Важно, что Арагон приходит здесь к пониманию этих психических конфликтов в терминах исторических противоречий и наоборот. «Наши города населены неузнанными сфинксами» (P 28), пишет он, однако если современный Эдип, «в свою очередь, расспросит их, то перед ним откроются лишь его собственные глубины, в которые он вновь проникнет благодаря этим безликим монстрам» (P 28).

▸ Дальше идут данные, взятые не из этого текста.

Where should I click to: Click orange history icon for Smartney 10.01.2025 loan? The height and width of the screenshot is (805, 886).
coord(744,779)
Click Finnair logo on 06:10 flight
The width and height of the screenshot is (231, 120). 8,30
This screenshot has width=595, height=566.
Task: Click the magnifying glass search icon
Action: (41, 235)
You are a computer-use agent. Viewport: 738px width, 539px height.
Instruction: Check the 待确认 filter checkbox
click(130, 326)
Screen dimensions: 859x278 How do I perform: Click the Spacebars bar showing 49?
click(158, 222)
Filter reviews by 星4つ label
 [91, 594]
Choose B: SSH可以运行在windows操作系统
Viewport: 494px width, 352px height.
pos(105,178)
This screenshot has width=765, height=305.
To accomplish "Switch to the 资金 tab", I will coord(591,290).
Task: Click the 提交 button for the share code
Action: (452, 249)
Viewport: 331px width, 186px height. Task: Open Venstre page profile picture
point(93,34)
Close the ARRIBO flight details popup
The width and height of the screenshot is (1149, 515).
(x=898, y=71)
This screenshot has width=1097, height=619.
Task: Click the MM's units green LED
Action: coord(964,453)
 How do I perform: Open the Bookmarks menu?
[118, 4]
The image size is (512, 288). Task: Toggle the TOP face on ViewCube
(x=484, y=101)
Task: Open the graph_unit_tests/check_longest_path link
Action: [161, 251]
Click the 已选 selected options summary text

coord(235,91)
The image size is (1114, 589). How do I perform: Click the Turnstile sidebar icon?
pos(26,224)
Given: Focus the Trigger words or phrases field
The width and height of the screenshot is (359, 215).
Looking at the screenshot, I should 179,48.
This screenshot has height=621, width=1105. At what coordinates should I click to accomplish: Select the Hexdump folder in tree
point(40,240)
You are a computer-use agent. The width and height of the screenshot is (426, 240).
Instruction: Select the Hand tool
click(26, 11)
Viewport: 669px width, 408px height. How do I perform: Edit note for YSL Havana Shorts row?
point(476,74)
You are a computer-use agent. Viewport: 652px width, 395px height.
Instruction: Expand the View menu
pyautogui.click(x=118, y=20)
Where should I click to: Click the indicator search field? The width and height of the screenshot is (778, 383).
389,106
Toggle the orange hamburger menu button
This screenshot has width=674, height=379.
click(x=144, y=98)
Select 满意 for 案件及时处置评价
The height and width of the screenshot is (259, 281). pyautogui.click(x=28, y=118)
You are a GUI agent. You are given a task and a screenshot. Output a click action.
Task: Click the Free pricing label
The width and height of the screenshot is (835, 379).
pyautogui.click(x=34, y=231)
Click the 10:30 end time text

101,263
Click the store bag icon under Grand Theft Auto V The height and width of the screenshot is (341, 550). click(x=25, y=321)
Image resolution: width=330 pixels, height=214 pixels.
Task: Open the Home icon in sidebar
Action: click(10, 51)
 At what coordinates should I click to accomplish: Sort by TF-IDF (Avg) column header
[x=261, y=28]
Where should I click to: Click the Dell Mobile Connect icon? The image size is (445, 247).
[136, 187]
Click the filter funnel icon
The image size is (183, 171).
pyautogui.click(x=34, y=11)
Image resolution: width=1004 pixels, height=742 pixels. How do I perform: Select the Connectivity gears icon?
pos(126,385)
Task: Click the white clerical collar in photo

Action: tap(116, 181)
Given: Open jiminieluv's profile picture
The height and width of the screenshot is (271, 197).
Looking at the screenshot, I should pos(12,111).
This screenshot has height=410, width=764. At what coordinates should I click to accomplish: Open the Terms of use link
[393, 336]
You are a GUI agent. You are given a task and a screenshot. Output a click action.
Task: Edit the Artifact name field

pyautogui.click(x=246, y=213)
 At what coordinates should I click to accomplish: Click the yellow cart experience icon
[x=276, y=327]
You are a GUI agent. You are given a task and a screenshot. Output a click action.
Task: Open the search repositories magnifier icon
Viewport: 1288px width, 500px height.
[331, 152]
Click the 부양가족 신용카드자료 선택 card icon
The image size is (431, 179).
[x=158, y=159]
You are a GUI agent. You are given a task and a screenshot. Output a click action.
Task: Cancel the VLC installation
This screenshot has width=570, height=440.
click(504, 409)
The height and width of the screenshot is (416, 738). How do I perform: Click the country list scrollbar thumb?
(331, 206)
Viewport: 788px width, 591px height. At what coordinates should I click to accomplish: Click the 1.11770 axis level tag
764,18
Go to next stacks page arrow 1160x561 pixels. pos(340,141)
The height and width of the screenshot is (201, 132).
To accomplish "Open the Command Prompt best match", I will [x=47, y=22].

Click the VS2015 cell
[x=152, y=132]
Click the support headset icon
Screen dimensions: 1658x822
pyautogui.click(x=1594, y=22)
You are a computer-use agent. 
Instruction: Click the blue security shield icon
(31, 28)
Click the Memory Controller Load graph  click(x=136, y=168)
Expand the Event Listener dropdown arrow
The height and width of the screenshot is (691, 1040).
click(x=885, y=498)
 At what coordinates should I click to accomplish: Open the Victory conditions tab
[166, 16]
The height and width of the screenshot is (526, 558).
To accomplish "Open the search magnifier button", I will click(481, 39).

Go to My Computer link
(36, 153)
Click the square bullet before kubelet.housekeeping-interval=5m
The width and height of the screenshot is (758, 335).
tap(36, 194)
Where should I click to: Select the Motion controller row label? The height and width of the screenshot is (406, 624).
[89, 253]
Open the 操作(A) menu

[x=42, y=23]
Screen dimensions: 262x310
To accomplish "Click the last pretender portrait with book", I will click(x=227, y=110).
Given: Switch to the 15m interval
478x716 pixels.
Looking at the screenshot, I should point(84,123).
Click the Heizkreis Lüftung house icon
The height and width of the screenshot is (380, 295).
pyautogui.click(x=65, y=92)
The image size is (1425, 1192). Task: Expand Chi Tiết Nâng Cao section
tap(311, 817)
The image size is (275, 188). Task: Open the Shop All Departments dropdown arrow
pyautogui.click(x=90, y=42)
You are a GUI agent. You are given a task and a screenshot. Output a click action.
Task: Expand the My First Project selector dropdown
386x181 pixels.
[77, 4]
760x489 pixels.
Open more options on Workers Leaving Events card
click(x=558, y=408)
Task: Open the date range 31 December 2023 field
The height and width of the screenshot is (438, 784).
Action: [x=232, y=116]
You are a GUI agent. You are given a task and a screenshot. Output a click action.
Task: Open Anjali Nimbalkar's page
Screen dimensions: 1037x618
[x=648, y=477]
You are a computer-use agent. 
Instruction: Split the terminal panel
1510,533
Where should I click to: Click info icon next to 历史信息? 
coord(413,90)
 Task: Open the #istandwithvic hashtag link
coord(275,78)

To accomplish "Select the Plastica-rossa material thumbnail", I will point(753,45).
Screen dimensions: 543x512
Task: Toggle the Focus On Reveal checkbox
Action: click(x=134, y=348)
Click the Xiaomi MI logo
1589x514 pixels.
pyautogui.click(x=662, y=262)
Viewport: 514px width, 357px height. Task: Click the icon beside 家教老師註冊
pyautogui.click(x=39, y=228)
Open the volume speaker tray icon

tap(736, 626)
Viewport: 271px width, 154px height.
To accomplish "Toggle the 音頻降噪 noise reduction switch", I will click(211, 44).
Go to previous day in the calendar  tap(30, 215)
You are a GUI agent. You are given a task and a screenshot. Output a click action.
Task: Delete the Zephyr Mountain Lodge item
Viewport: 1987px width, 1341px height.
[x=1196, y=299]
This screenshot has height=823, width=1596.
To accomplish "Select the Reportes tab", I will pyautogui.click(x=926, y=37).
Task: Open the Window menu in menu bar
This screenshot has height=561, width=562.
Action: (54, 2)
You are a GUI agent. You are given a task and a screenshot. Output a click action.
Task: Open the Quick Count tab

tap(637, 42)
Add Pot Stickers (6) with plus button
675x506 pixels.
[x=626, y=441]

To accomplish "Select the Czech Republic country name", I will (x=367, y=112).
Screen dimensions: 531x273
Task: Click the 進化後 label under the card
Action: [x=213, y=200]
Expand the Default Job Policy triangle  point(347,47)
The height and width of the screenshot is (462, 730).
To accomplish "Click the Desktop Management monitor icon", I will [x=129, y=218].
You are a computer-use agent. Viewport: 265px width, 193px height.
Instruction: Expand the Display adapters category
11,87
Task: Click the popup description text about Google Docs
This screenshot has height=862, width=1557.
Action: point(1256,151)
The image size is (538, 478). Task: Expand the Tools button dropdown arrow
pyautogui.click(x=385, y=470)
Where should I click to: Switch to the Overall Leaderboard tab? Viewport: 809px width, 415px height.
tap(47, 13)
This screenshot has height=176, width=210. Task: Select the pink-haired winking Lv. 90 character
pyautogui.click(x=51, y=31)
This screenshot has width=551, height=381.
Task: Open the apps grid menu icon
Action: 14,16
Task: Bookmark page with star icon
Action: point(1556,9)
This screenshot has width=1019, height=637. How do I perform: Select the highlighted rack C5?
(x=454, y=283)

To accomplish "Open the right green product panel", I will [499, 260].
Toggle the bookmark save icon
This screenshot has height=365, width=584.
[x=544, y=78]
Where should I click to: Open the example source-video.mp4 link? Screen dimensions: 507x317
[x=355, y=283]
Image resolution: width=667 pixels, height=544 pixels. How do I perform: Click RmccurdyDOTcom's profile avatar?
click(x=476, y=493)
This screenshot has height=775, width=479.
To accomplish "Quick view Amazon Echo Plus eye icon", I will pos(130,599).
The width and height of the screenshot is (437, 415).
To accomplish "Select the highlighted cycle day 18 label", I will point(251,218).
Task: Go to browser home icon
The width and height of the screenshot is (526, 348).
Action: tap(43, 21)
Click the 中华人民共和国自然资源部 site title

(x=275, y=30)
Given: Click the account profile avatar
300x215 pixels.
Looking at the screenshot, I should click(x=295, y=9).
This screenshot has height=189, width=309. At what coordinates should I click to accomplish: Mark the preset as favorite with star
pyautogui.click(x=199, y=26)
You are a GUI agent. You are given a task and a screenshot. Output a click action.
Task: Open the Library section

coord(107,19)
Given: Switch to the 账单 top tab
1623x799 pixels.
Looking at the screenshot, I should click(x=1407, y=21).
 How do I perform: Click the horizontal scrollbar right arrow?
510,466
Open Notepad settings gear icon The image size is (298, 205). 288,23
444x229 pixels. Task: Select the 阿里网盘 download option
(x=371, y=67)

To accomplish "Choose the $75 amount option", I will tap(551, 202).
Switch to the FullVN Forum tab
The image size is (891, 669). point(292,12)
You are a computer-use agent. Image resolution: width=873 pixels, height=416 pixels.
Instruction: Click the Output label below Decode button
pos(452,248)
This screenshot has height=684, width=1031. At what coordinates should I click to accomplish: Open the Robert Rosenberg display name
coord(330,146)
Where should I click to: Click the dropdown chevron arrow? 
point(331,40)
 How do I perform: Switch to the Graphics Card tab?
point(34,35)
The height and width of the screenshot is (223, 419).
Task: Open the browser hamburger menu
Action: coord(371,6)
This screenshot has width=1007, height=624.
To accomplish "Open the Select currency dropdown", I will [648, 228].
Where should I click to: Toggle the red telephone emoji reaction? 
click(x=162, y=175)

Эта связь между историческими загадками старомодного и психическими энигмами нездешнего принципиальна для Арагона, и ею определяется амбивалентность «Парижского крестьянина». Ведь оживляя старомодное и наделяя его подрывной силой в настоящем, нездешнее грозит ошеломить субъекта, как оно ошеломляет Арагона в заключительной части его текста: «Что случилось с моей бедной уверенностью, которую я так лелеял, в этом великом головокружении, где сознание понимает, что оно — не более чем один из уровней бездонной глубины? Я — лишь один из моментов вечного падения» (P 122–123). Такова судьба сюрреалистического субъекта, когда нездешнее не рекуперируется.

* * *

Если Арагон в «Парижском крестьянине» возвращается в пассаж XIX века, то Эрнст в трех своих коллажных романах — «Сто(без)головой женщине» (1929), «Сне маленькой девочки, которая хотела стать кармелиткой» (1930) и «Неделе доброты» (1934) — вспоминает интерьер того же столетия. В этих работах Эрнст использует изображения XIX века, в основном репродукции салонной живописи и иллюстрации из мелодраматических романов, а также из старых каталогов товаров и научных журналов, создавая из них коллажи, объединенные в энигматичные нарративы. Первый из этих романов, название которого, «Сто(без)головая женщина»[471], Гидион интерпретирует как «символическое именование девятнадцатого столетия»[472], наполнен сценами насилия. Скандальность двух других, «Сна маленькой девочки» и «Недели доброты», пронизанных сюрреалистическим антиклерикализмом, носит более конвенциональный характер: в первом речь идет о девочке, чья мечта о жизни, посвященной Богу, оказывается перверсивной пародией на религиозное служение, в то время как вторая представляет собой собрание семи смертных грехов — своего рода антимолитвенник или пародийный часослов. Смысл этих романов заключается, однако, не в этих фрагментарных сюжетных линиях; он связан с неявной мизансценой бессознательного.